—Não digo menos d'isso, Bartholomeu, mas ouve lá uma cousa: tu sabes porque é que os fidalgos foram executados, não sabes? Foi por darem uns tiros no rei. Elles queriam livrar-se do ministro, o rei não largava o ministro, cada vez se lhe agarrava mais, como depois mostrou, fazendo-o conde de Oeiras e marquez de Pombal, e então lembraram-se de dar cabo de D. José. Ora sabes tu como fôra castigado em França, pouco tempo antes, um homem que tinha querido matar o rei Luiz XV? Foi posto a tormentos, depois nas feridas abertas deitaram-lhe chumbo a ferver, e a final ataram-n'o aos rabos de quatro cavallos, e esquartejaram-n'o. E comtudo ninguem diz que Luiz XV tivesse cabellos no coração. As cousas faziam-se assim no seu tempo, não foi o marquez de Pombal que as inventou.
Hão de vocês dizer: Este diabo gaba sempre as tyrannias por toda a parte. Já defendeu D. João II, agora defende o marquez de Pombal. Eu não as louvo, rapazes. Se vivesse n'esses tempos e podesse, havia de berrar contra ellas; mas cá de longe, vendo[{146}] as cousas com socego, digo que ninguem é perfeito, e que todos os homens têem, como dizia o tal engenheiro francez que esteve em Bellas, os defeitos das suas qualidades.
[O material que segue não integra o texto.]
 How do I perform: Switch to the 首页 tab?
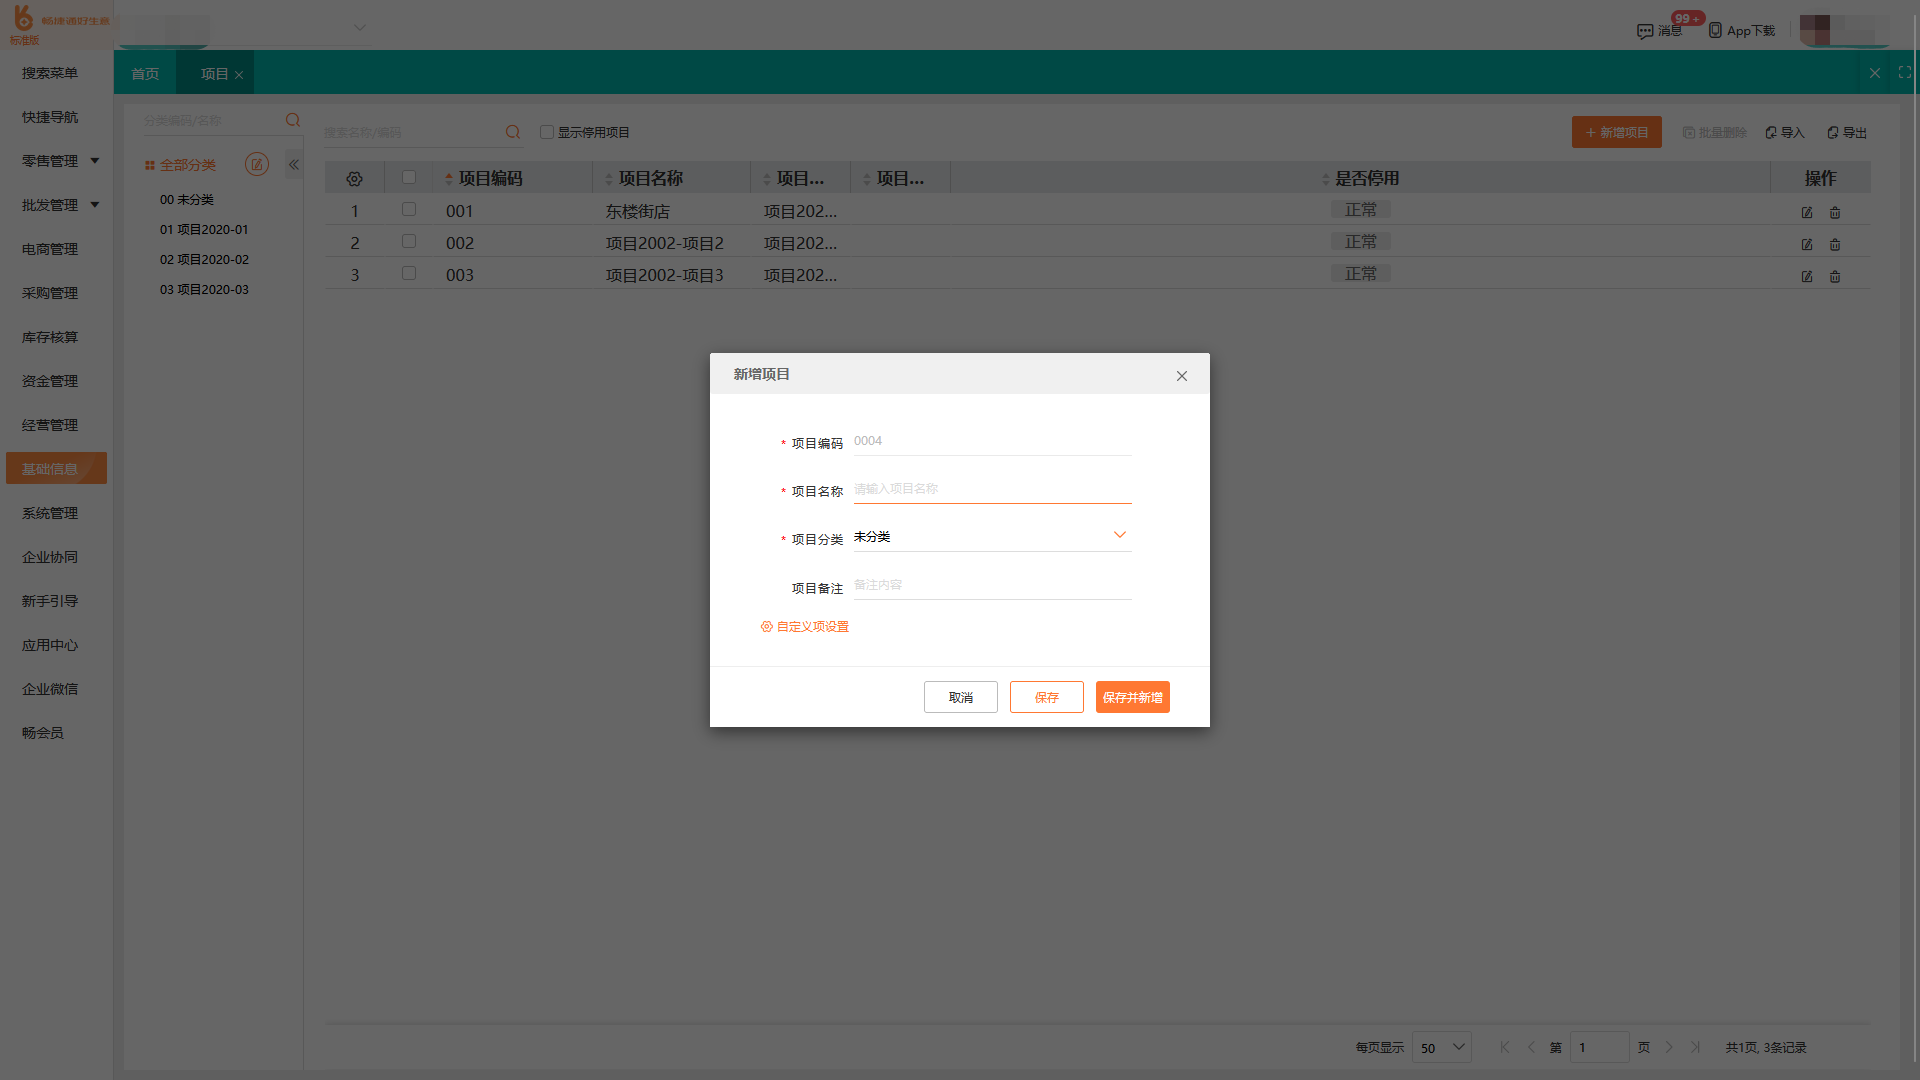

Ali está o Francisco Artilheiro que foi soldado: havia de ter servido com muitos coroneis. Encontrou algum que fosse teso a valer e que ao mesmo tempo desatasse a chorar, no tempo das varadas, quando tinha de mandar chibatar algum soldado? Não póde ser. Estes pimpões que quebram todos os abusos, que põem um joelho de ferro em cima de todas as revoltas, fazem aos homens o mesmo que fazem ás cousas, e o dever de quem depois conta a historia é perceber isso tudo, e não estar a berrar contra aquelles que fizeram serviços ao seu paiz, só porque nem sempre paravam onde seria melhor que tivessem parado.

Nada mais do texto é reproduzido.